Alida Withoos, probably born about the year 1661, was the fourth child (and second daughter) of Matthias Withoos, a Dutch painter, and his wife, Wendelina van Hoorn.

Alida Withoos, persian poppy,
image from ArtNet
The family lived in Amersfoort, a city in the province of Utrecht (the Netherlands) where Alida was born, but in 1672, when the French invaded, the family relocated to Hoorn, her mother's place of birth.

Matthias Withoos trained his children as artists--in addition to Alida, Johannes, Pieter, Frans, and Maria all became artists. (Little is known about the work of Maria.)

Trained by her father, Alida Withoos nevertheless attained some recognition in her own name. She was one of the artists commissioned by the botanist, art collector, and patron, Agnes Block, to work on her estate, Vijverhof (where, in 1687, she is said to have painted the first pineapple bred in Europe). There she worked with other women botanical artists, including Maria Sybilla Merian and her daughter Johanna Helena Herolt-Graf.

Alida Withoos also contributed to the Moninckx Atlas, a nine-volume "botanical album" of 420 watercolor studies of the plants in Amsterdam's famed garden, the Hortus Medicus. While the majority of the illustrations were done by Jan Moninckx and his daughter, Maria Moninckx, Alida Withoos contributed twelve of the images. 

On 31 January 1701, Alida Withoos, then thirty-nine years old, married the painter Andries Cornelisz van Dalen. (Her age was recorded at the time of her marriage, thus suggesting the year of her birth.)

Although she lived until 1730, no work by Alia Withoos is known to have been completed after 1700. She may have stopped painting after her marriage, though she may also have continued to work in some capacity in the workshop of her husband's family. 
Alida Withoos, columbine,
image from ArtNet

For the best information available online, I recommend Liesbeth Missel's biographical essay in the Digital Vrouwenlexicon of the Netherlands; to access, click here.

As an excellent resource for viewing her work, I suggest the online gallery at ArtNet; click here.

One of my most frequently cited sources for information about women artists is Germaine Greer's The Obstacle Race: The Fortunes of Women Painters and Their Work.
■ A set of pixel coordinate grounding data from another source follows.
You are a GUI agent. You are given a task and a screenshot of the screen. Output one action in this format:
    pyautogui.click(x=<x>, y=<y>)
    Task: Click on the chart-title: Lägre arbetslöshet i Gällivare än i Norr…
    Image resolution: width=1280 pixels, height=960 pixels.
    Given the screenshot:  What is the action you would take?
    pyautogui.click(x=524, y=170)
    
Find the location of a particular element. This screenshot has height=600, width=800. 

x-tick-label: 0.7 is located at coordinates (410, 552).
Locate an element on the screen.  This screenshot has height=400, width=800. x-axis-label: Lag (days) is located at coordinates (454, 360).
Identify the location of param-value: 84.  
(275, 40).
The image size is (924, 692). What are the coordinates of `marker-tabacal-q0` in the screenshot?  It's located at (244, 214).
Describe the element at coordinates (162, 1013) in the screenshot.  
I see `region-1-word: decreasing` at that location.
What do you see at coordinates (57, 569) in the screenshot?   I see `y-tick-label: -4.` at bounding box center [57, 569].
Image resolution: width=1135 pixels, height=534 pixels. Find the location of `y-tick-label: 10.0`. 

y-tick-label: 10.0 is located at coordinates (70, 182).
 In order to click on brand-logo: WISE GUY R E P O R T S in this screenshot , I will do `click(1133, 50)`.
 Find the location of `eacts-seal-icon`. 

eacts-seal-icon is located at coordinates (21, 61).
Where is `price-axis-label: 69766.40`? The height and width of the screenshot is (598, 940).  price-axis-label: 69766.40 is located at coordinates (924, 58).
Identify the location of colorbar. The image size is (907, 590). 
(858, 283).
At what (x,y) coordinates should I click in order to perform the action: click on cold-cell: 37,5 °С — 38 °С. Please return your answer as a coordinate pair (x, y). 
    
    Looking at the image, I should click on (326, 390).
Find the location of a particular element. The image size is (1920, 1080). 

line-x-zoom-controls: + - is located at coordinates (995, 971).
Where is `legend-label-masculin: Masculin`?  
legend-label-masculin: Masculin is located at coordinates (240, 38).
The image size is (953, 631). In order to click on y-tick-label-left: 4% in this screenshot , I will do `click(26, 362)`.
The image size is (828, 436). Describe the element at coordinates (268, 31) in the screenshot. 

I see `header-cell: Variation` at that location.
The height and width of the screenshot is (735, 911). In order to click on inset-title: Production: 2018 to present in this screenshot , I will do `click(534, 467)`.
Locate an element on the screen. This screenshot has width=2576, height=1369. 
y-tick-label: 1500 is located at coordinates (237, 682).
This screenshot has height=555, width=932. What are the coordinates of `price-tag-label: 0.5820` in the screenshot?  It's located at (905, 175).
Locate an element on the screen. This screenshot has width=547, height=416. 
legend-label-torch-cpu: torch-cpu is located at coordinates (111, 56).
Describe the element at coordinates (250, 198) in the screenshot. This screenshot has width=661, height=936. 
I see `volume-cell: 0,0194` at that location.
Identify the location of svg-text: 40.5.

Greer refers to Withoos briefly in the context of women and still-life painting, "flower painting," and botanical illustration in her chapter, "Still Life and Flower Painting" (227-49)--I highly recommend it!

Update, 12 January 2023: A helpful friend of the blog has just forwarded information about a recent  exhibition at the Mauritshuis, "In Full Bloom," featuring floral still-life paintings, including those by Alida Withoos. For information about the exhibition itself (February to June 2022), this link to the Mauritshuis is still working, and though it is too late now to see the paintings in person, there are a couple of great videos. You may also like this review of the exhibition from ArtNet.